On June 5, 1956 teenage girls across the United States sat on their living room rugs with their bobby-socked feet tucked under them watching the Milton Berle Show transfixed by a handsome young man with slicked back hair rotating his mid-section while singing about a hound dog.

Thirty seconds later parents across the United States were flicking off television sets in their living rooms and bemoaning the lack of morality of this younger generation.

These same teenagers grew up to be parents who rolled their eyes at Mohawks and piercings and questioned the talent of the new British invasion.

So long as there are teenagers, there will be music that makes even the most open-minded parents cringe.

For all we know the ancient Greeks were throwing their arms up to the gods and begging them to make their offspring stop walking like Egyptians.

It was the Christmas of 1990 when I unwrapped two gifts from my parents that they most certainly regretted.  The first was a turquoise and grey Sony Sport Walkman with the newly released matching ear buds and the second was The Immaculate Collection, a compilation of Madonna’s greatest hits to date.

With my ear buds firmly tucked in and the volume far surpassing a healthy level, I would replay that cassette over and over, belting out the lyrics to Like a Virgin with a pitch and tone that could easily be confused for the sound of dueling raccoons.

I made it through the wilderness…. I didn’t know how lost I was until I found you. I was beat incomplete.  I’d been had.  I was sad and blue.  But you made me feel, oooh, you made me feel shiny and new!  Like a virgin!  Touch for the very first time!  Like a virrrrrrrign with your heartbeat, next to mine. (credit)

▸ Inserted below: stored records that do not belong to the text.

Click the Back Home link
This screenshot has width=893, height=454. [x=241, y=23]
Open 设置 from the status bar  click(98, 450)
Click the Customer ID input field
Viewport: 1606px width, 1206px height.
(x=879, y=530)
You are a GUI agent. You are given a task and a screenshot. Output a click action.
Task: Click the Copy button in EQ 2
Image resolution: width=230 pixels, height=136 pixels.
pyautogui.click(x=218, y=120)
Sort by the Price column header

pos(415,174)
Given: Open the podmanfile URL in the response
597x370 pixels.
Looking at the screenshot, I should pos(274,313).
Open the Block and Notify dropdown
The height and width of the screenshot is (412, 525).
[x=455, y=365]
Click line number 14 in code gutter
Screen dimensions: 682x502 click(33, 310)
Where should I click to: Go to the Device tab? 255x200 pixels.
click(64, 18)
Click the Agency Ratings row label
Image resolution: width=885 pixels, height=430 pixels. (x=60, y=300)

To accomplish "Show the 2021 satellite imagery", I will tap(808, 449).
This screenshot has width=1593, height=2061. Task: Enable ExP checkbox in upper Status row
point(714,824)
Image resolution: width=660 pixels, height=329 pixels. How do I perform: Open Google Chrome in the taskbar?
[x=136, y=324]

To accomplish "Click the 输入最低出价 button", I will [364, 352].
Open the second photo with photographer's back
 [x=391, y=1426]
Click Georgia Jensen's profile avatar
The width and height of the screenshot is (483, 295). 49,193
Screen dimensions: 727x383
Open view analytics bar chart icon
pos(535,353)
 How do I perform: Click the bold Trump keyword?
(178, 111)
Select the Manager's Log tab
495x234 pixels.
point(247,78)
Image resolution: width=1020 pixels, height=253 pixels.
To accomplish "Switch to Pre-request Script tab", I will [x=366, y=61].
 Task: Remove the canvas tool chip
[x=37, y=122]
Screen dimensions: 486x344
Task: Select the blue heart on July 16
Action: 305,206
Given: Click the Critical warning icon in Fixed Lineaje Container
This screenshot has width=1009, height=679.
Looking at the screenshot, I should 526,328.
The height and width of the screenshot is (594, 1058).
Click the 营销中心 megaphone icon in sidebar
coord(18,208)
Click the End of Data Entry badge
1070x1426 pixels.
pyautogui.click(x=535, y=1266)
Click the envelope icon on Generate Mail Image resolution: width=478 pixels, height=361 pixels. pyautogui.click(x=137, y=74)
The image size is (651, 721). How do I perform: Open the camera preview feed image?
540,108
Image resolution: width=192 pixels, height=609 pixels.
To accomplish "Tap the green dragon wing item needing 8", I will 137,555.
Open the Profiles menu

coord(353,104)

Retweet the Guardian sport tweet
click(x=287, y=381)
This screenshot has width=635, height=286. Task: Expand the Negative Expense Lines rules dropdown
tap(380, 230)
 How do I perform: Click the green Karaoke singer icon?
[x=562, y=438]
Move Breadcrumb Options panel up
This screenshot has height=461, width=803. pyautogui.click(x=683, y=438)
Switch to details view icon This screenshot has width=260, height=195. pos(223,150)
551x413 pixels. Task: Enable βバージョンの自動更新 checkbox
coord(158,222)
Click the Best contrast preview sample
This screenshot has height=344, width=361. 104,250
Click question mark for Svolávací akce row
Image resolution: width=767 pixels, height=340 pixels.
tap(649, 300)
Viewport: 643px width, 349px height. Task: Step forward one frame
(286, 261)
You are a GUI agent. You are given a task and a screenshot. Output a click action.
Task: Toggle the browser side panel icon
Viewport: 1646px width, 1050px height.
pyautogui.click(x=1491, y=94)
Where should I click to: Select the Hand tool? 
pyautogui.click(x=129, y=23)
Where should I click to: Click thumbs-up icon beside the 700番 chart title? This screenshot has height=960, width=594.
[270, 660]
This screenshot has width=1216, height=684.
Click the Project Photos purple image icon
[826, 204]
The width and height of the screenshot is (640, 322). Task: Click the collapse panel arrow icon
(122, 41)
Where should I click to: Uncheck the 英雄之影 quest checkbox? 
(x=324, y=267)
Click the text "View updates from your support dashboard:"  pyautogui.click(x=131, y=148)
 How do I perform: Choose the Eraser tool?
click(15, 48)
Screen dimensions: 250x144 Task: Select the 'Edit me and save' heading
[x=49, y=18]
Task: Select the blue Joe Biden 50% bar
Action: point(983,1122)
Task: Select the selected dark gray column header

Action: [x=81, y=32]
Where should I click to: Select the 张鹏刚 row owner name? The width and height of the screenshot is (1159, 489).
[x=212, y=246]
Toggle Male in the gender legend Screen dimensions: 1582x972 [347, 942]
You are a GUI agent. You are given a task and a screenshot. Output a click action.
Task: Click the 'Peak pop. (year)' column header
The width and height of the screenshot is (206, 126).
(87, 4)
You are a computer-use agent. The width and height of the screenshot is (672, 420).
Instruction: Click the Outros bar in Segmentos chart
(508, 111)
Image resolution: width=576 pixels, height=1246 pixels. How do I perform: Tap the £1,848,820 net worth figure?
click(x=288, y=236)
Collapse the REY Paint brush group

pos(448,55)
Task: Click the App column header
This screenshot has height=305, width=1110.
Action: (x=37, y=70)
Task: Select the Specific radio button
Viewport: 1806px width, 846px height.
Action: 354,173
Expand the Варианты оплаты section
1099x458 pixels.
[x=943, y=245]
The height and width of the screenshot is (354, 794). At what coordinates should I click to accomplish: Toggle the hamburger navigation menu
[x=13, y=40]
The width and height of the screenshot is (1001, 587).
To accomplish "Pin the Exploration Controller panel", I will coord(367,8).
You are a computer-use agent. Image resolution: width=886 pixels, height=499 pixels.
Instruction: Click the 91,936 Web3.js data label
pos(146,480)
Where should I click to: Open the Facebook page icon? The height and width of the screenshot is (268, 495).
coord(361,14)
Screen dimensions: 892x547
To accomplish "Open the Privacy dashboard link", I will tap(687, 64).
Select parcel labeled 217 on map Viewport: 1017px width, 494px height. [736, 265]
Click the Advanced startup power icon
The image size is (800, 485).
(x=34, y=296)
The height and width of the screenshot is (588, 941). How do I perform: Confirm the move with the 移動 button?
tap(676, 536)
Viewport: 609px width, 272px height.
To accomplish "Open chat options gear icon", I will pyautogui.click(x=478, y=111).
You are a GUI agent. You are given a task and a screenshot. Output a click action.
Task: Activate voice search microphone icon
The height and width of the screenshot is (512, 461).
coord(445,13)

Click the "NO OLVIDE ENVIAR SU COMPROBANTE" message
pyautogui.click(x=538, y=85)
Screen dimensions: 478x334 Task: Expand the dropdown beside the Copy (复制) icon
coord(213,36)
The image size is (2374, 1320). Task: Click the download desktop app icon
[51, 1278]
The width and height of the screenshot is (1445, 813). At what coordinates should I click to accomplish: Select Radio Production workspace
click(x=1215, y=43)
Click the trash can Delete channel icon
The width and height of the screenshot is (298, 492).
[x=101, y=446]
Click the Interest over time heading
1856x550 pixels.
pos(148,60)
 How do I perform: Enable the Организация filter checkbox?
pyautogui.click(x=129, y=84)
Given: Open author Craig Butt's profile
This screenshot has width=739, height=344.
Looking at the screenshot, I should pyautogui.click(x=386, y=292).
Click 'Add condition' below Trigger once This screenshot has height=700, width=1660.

I was ten years old and completely oblivious to the meaning of these words.  In my naïve mind I thought that someone had pulled some girl named Virgina from the forest.

Yup.  I was a smart kid.

But rest assured that as the years passed both Seventeen and YM Magazines educated me to what Colour Me Badd was really crooning about with I Wanna Sex You Up, and my animated backseat car concerts that took place for the pure listening enjoyment of my parents, abruptly stopped.

As for today’s milieu of sexy performers with their risqué lyrics, my guess is that once the soccer moms start stripper-cizing to these songs, tweens and teens will tune out of their volition. Really, what could be more uncool than a middle-aged white woman listening to gangsta rap with the base cranked up and the mini-van windows rolled down?  A

And as for my little ones?  So long as they continue to think that Rihanna’s S & M is a song about their brother, S-A-M, than I am livin’ the easy life.

Because how am I going to explain that one?